Question

Two finite sets have 'm' and 'n' elements. The no. of subsets of the first set is 112 more than that of the second set. Find the values of 'm' and 'n'?

Answer

**step1** Understanding the problem

We are given two groups of items, let's call them Set A and Set B. Set A has 'm' items, and Set B has 'n' items. The problem describes a relationship between the number of ways we can choose smaller groups (subsets) from these items. We are told that the number of ways to choose smaller groups from Set A is 112 more than the number of ways to choose smaller groups from Set B. Our goal is to find the values of 'm' and 'n'.

Question1.step2 (Understanding how to find the number of smaller groups (subsets))

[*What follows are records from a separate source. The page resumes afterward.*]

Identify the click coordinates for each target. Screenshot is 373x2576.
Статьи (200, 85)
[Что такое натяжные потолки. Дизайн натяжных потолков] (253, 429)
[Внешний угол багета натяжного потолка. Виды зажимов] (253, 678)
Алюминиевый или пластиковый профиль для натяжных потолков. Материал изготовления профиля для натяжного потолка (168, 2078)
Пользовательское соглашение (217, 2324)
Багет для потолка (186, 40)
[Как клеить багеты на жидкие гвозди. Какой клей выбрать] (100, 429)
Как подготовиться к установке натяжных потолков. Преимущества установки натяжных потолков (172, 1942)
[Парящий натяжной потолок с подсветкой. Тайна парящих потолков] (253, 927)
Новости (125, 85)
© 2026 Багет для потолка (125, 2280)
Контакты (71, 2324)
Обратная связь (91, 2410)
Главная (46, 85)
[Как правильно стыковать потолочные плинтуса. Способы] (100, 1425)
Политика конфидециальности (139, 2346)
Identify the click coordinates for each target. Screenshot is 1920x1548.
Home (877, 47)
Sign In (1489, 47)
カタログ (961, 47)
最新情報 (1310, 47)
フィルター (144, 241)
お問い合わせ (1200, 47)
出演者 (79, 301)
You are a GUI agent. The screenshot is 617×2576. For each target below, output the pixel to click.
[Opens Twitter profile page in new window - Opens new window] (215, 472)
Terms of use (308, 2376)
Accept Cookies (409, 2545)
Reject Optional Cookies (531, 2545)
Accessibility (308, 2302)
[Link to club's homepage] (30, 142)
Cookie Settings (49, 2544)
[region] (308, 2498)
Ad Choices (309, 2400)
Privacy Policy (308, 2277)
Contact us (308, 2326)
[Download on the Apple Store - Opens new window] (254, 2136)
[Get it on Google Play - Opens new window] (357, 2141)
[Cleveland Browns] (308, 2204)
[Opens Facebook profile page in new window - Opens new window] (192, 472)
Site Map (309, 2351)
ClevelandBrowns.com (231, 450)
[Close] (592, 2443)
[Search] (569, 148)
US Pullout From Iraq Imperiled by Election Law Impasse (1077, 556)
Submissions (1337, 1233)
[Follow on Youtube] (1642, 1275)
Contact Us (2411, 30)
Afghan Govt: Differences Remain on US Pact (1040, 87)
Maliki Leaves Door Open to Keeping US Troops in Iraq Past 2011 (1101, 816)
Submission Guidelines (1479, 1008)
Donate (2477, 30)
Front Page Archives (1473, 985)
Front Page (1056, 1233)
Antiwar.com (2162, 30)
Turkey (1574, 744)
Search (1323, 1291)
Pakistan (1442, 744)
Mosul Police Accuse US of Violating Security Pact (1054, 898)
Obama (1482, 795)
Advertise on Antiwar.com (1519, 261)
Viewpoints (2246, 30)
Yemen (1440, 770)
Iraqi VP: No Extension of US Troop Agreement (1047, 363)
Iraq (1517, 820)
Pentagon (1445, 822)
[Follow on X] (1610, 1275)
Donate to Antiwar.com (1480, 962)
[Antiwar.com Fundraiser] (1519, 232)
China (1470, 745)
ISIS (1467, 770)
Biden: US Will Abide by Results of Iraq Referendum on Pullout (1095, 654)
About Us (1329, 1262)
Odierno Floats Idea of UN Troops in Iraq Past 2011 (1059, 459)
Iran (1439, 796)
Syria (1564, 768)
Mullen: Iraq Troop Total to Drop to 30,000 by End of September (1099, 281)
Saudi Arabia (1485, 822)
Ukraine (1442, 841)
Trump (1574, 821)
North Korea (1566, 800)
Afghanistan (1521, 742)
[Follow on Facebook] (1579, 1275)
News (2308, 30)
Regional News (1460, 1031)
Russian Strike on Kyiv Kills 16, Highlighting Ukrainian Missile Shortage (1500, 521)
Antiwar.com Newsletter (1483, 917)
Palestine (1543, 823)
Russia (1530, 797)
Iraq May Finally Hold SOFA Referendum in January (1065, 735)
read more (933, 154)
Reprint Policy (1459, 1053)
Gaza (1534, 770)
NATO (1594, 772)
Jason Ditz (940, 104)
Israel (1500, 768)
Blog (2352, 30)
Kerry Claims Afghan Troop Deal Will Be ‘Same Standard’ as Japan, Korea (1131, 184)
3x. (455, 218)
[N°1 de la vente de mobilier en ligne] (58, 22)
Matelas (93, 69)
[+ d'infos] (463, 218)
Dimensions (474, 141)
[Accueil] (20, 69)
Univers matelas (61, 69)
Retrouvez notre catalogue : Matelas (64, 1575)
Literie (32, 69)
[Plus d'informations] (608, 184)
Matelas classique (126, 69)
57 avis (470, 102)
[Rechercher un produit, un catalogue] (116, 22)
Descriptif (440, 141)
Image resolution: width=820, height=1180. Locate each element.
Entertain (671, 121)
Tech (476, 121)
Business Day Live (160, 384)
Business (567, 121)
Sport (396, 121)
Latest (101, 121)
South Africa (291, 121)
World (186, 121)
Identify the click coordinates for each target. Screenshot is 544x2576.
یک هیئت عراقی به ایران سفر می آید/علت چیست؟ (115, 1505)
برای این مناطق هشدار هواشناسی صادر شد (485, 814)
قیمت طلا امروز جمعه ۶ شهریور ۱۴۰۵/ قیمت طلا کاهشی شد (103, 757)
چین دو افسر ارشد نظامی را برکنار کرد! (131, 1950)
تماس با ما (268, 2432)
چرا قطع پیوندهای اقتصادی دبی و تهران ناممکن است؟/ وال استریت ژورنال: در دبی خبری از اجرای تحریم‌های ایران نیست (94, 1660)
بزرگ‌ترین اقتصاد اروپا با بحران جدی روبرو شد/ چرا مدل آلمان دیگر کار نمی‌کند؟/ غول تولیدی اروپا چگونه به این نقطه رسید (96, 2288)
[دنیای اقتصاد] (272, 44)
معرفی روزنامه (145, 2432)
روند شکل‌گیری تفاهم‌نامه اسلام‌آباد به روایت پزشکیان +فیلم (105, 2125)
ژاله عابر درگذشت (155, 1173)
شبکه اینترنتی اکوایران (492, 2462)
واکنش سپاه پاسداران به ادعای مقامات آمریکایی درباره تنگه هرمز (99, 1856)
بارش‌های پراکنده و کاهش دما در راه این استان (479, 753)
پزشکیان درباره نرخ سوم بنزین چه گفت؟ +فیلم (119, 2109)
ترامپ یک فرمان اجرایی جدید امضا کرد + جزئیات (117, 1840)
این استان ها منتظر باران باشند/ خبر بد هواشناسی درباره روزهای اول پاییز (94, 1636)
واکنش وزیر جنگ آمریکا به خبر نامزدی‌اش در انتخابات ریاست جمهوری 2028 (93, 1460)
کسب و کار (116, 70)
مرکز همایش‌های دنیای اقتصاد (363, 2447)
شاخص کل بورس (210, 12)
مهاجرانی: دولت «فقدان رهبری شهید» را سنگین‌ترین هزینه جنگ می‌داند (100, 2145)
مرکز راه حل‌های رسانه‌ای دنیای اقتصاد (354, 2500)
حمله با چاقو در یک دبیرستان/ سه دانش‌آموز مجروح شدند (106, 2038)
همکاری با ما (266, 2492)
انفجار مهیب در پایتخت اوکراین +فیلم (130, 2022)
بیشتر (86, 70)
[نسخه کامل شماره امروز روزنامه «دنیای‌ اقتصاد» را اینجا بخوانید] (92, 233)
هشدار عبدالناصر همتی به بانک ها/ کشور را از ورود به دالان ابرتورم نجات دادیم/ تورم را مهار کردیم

When we have a group of items, the total number of different ways to choose smaller groups from it (which includes choosing no items, or choosing all the items) is found by starting with the number 1 and multiplying it by 2 for each item in the group.
For example:
- If a group has 1 item, the number of ways is $$1 \times 2 = 2$$.
- If a group has 2 items, the number of ways is $$1 \times 2 \times 2 = 4$$.
- If a group has 3 items, the number of ways is $$1 \times 2 \times 2 \times 2 = 8$$.
And so on.
So, if Set A has 'm' items, the number of ways to choose smaller groups is 2 multiplied by itself 'm' times.
If Set B has 'n' items, the number of ways to choose smaller groups is 2 multiplied by itself 'n' times.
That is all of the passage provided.